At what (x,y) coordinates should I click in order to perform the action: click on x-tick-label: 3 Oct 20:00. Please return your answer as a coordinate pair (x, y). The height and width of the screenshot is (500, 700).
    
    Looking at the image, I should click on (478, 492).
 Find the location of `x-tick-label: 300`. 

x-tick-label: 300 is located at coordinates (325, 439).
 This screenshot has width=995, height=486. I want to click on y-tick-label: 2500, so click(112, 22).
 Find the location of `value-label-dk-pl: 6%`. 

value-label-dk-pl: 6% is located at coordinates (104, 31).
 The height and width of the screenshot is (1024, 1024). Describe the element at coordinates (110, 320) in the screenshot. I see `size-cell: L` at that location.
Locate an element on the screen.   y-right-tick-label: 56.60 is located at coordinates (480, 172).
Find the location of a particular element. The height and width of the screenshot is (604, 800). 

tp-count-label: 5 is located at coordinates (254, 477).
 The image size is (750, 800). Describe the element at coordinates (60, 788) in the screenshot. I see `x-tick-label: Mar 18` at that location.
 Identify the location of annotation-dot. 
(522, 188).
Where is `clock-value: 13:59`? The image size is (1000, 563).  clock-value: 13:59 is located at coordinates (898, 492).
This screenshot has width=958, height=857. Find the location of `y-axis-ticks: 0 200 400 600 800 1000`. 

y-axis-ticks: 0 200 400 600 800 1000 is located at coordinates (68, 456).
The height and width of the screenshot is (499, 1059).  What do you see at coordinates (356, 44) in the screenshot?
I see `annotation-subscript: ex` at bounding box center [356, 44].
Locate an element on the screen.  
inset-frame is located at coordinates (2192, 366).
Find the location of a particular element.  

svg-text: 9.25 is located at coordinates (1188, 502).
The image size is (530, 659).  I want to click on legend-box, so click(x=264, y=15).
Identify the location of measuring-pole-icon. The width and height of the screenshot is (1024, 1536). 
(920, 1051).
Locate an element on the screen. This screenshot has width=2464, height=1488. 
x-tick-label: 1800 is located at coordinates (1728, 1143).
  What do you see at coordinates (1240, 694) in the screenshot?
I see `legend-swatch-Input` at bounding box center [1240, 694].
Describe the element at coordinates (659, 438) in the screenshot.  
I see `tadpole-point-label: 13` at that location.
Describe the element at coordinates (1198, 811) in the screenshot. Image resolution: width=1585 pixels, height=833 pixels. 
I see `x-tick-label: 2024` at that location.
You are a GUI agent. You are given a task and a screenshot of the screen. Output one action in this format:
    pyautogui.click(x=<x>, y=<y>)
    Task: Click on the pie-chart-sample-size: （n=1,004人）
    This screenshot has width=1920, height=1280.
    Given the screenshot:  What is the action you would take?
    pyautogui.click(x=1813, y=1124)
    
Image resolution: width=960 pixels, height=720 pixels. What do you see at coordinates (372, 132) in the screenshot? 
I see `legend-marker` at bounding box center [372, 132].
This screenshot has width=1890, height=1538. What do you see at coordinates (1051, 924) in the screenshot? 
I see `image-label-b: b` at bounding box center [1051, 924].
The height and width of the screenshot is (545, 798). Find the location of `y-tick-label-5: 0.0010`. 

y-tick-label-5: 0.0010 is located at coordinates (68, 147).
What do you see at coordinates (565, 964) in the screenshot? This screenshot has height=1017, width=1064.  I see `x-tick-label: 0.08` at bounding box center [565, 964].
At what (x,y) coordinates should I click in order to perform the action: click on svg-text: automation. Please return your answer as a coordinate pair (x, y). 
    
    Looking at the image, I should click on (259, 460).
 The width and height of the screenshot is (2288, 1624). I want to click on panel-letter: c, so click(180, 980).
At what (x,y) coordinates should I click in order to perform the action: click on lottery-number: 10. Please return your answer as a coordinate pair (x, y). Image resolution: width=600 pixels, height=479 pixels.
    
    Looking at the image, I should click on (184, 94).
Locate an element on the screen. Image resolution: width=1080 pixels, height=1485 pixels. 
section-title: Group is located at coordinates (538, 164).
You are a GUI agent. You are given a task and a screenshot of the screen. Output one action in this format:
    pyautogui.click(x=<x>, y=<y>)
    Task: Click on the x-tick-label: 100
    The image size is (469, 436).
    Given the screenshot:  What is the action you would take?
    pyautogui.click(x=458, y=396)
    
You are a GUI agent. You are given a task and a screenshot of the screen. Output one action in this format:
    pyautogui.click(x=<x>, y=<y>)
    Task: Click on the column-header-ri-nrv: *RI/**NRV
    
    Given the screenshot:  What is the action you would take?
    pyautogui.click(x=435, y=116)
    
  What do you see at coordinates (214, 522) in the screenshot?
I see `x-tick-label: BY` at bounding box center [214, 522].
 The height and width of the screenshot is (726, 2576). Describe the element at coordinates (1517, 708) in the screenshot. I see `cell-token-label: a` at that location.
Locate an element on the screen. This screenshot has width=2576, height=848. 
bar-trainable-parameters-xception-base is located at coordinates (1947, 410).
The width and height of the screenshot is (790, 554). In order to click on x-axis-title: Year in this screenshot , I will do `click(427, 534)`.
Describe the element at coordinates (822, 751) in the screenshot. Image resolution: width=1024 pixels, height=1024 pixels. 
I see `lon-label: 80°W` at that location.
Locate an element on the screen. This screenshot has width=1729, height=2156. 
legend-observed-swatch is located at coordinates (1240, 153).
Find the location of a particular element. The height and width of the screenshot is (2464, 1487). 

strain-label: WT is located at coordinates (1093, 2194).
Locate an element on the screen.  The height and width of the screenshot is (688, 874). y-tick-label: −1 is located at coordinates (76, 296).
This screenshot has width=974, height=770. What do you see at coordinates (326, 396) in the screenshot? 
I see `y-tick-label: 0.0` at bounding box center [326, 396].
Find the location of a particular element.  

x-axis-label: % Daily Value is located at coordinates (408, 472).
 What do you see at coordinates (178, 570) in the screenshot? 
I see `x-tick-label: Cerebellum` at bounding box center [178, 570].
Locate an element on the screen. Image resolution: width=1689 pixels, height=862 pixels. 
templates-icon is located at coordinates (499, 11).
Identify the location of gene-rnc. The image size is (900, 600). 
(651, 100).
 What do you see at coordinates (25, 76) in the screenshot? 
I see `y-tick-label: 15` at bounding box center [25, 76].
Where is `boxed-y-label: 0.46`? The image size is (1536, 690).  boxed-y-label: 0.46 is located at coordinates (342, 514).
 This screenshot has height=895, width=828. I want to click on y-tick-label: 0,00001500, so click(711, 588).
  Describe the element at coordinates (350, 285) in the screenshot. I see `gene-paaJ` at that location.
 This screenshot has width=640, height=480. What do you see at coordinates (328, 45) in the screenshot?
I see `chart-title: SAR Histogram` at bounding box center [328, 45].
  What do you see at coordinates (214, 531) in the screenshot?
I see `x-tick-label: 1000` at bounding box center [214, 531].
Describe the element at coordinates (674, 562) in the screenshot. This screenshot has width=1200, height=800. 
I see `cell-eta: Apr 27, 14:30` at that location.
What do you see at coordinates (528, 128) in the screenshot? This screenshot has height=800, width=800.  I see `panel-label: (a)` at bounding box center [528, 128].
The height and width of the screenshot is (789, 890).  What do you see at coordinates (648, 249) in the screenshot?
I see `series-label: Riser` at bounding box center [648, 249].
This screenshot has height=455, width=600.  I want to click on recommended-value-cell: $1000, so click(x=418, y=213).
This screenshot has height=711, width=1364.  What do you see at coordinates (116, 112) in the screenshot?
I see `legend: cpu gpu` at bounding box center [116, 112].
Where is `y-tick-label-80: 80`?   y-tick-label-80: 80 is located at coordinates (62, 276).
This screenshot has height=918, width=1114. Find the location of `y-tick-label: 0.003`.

What you are asked to do: Starting with the first line of the material and going on through the line with "(920, 1051).", rewrite those lines with "Find the location of" changed to "Locate" and nothing else altered.

Your solution:
At what (x,y) coordinates should I click in order to perform the action: click on x-tick-label: 3 Oct 20:00. Please return your answer as a coordinate pair (x, y). The height and width of the screenshot is (500, 700).
    
    Looking at the image, I should click on (478, 492).
 Locate `x-tick-label: 300`. 

x-tick-label: 300 is located at coordinates (325, 439).
 This screenshot has width=995, height=486. I want to click on y-tick-label: 2500, so click(112, 22).
 Locate `value-label-dk-pl: 6%`. 

value-label-dk-pl: 6% is located at coordinates (104, 31).
 The height and width of the screenshot is (1024, 1024). Describe the element at coordinates (110, 320) in the screenshot. I see `size-cell: L` at that location.
Locate an element on the screen.   y-right-tick-label: 56.60 is located at coordinates (480, 172).
Locate a particular element. The height and width of the screenshot is (604, 800). 

tp-count-label: 5 is located at coordinates (254, 477).
 The image size is (750, 800). Describe the element at coordinates (60, 788) in the screenshot. I see `x-tick-label: Mar 18` at that location.
 Identify the location of annotation-dot. 
(522, 188).
Where is `clock-value: 13:59`? The image size is (1000, 563).  clock-value: 13:59 is located at coordinates (898, 492).
This screenshot has width=958, height=857. Locate `y-axis-ticks: 0 200 400 600 800 1000`. 

y-axis-ticks: 0 200 400 600 800 1000 is located at coordinates (68, 456).
The height and width of the screenshot is (499, 1059).  What do you see at coordinates (356, 44) in the screenshot?
I see `annotation-subscript: ex` at bounding box center [356, 44].
Locate an element on the screen.  
inset-frame is located at coordinates (2192, 366).
Locate a particular element.  

svg-text: 9.25 is located at coordinates (1188, 502).
The image size is (530, 659).  I want to click on legend-box, so click(x=264, y=15).
Identify the location of measuring-pole-icon. The width and height of the screenshot is (1024, 1536). 
(920, 1051).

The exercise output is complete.